*** Record extracts

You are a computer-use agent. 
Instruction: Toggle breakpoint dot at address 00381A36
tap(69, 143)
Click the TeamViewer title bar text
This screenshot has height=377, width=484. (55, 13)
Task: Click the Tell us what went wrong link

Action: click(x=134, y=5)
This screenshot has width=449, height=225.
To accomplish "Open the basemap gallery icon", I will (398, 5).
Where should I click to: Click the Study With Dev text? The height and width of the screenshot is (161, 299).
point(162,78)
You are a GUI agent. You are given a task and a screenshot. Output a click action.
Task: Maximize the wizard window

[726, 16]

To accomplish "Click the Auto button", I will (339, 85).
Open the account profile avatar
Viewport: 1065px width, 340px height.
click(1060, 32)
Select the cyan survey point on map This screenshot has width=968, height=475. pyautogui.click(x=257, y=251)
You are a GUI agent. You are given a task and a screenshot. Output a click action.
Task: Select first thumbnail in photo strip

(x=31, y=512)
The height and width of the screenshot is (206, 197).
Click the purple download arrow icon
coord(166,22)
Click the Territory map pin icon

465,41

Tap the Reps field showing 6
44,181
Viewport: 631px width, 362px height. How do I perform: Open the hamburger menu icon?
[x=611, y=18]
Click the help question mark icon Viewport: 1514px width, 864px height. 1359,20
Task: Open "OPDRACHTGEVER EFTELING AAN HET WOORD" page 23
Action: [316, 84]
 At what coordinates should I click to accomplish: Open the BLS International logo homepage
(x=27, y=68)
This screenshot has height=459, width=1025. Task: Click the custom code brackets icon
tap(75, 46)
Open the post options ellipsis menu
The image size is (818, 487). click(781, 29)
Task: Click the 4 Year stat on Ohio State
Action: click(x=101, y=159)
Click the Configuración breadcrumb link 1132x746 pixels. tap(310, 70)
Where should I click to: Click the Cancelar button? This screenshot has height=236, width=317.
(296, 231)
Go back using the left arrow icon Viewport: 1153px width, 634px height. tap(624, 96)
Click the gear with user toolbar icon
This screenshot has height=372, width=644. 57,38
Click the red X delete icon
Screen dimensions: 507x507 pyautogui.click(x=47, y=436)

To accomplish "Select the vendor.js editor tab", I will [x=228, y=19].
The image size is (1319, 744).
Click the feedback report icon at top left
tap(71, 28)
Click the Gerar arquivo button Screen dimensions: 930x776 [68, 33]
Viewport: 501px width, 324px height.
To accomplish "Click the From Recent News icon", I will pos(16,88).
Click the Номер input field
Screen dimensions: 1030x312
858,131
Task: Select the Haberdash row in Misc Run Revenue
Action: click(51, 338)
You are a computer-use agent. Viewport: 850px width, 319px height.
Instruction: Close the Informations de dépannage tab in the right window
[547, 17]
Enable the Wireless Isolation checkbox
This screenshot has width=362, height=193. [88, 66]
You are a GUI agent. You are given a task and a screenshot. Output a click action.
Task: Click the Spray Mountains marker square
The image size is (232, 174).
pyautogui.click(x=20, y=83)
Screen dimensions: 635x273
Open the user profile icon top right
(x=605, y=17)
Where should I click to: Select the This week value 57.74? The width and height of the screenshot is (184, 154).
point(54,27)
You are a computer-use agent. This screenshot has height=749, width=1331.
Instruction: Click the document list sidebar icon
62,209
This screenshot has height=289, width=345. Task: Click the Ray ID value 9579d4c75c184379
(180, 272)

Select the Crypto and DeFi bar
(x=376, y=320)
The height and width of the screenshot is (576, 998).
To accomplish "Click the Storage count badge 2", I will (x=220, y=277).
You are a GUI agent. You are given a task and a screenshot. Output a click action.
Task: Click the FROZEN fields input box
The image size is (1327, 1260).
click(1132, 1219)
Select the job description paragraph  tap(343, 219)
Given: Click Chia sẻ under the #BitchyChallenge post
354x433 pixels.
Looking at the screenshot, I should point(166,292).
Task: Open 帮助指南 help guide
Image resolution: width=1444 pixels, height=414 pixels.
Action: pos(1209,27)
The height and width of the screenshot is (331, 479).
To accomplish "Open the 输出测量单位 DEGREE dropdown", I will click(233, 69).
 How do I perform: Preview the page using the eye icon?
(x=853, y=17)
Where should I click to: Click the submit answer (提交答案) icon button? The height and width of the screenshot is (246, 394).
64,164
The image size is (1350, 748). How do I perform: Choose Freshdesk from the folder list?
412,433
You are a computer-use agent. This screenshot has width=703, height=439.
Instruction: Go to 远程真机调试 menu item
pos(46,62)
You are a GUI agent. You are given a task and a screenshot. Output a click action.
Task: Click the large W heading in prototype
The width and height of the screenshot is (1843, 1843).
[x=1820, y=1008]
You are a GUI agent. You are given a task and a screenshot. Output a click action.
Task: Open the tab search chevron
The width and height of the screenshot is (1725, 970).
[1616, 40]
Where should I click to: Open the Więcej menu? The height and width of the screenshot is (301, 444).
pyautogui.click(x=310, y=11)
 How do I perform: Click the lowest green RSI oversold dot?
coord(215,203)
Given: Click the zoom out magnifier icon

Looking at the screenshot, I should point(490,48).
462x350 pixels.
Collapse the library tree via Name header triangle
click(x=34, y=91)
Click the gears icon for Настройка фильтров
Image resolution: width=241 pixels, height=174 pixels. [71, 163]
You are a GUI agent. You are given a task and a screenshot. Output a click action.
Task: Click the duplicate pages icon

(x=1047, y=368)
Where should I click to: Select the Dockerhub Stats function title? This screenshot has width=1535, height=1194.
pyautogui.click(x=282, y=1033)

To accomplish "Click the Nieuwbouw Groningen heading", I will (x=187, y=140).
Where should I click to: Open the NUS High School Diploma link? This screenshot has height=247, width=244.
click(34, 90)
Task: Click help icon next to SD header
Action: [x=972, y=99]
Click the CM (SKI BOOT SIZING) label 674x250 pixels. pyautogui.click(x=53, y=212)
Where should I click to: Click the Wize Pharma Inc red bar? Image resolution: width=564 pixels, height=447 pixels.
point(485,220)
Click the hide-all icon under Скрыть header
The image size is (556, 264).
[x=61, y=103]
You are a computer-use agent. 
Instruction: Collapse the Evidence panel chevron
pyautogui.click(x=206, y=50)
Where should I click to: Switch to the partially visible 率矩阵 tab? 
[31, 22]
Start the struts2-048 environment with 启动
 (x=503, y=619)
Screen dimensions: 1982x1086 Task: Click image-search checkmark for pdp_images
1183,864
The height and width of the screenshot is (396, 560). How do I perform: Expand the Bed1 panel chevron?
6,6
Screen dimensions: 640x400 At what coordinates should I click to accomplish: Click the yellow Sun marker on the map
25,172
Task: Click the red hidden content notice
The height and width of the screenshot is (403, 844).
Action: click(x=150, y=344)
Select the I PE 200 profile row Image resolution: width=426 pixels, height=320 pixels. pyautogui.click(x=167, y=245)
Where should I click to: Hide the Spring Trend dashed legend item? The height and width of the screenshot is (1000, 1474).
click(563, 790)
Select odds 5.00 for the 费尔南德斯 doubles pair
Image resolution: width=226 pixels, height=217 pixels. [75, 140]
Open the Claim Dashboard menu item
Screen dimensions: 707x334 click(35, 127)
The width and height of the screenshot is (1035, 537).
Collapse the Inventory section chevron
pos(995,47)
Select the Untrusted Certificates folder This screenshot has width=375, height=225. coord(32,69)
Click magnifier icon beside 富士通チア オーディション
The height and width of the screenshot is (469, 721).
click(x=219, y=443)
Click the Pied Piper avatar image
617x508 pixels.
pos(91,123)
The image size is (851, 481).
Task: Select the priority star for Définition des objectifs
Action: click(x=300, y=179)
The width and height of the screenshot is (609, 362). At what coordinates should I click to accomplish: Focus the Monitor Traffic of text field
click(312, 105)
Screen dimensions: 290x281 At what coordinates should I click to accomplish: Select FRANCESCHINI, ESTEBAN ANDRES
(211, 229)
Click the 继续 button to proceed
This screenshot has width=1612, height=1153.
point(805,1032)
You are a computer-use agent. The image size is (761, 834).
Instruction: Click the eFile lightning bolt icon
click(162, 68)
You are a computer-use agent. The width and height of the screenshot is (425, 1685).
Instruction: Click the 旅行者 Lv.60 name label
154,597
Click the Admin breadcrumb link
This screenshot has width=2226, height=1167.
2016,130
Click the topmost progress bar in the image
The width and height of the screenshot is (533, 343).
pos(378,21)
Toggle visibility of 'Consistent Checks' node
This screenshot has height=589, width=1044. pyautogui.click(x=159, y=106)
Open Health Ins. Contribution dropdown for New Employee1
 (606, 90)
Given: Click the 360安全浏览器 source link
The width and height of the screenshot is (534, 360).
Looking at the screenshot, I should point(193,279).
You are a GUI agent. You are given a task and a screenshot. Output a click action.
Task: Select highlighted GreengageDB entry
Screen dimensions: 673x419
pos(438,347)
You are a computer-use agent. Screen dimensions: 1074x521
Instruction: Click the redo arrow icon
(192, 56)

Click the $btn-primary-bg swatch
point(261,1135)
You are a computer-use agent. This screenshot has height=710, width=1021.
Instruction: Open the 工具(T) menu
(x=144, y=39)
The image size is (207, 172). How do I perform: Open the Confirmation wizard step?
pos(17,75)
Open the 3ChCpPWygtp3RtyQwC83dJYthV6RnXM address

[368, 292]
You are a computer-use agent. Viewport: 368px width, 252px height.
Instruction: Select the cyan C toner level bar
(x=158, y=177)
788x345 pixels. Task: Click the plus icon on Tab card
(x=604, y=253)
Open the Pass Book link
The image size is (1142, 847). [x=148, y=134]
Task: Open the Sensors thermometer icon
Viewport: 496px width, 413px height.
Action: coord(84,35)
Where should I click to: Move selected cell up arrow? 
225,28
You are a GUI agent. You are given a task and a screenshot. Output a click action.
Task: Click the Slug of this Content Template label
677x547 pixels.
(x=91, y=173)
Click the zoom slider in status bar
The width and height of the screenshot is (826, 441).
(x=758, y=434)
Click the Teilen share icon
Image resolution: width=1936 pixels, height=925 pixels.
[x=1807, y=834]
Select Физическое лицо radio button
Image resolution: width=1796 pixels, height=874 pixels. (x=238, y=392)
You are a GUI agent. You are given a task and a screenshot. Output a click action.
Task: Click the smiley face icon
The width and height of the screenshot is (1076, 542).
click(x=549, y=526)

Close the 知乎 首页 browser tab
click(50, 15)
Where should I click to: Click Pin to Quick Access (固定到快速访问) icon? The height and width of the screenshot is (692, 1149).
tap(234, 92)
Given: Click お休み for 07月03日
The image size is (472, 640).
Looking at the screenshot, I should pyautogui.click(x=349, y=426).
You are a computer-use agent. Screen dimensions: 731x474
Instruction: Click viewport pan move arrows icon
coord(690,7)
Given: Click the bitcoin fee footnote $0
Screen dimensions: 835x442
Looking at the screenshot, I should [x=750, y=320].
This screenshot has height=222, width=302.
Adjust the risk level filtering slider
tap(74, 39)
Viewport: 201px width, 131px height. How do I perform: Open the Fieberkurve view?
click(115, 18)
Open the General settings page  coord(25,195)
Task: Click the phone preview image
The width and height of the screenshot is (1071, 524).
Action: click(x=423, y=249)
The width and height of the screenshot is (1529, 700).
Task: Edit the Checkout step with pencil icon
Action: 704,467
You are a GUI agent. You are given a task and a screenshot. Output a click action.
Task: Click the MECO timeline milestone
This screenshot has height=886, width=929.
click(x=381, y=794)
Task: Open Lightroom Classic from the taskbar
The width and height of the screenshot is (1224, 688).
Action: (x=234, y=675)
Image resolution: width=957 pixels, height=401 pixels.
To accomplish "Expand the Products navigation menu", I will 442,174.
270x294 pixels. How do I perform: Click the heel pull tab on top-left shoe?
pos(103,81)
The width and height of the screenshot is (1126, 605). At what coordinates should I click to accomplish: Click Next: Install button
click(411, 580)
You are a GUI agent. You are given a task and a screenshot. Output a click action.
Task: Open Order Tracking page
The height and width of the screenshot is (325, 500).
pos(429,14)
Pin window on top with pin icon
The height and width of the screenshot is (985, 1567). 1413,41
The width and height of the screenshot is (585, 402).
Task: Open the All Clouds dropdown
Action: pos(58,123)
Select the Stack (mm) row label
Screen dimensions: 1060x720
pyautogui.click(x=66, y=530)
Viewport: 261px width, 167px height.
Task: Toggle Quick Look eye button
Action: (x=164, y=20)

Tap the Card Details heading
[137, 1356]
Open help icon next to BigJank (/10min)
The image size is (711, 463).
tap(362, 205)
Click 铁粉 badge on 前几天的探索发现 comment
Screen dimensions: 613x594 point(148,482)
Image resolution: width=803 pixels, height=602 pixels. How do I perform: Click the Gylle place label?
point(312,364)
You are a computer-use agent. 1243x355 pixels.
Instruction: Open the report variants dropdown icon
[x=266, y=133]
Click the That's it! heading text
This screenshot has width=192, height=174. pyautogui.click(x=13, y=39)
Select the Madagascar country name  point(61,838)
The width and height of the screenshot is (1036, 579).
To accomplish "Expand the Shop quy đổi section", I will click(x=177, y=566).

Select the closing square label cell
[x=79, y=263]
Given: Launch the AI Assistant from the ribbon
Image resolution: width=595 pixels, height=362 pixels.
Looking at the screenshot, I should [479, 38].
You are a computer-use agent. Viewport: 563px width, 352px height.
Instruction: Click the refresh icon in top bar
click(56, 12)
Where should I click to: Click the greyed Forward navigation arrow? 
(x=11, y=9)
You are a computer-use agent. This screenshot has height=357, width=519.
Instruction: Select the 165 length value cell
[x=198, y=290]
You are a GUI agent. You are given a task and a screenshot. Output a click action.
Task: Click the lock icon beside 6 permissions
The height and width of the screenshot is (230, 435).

******

**Task to carry out**
Turn the lines of the records above, from the one containing "Close the 知乎 首页 browser tab" through the one containing "tap(234, 92)", into a numbered list with blank lines left out.

**Answer to the exercise**
1. Close the 知乎 首页 browser tab
2. click(50, 15)
3. Where should I click to: Click Pin to Quick Access (固定到快速访问) icon? The height and width of the screenshot is (692, 1149).
4. tap(234, 92)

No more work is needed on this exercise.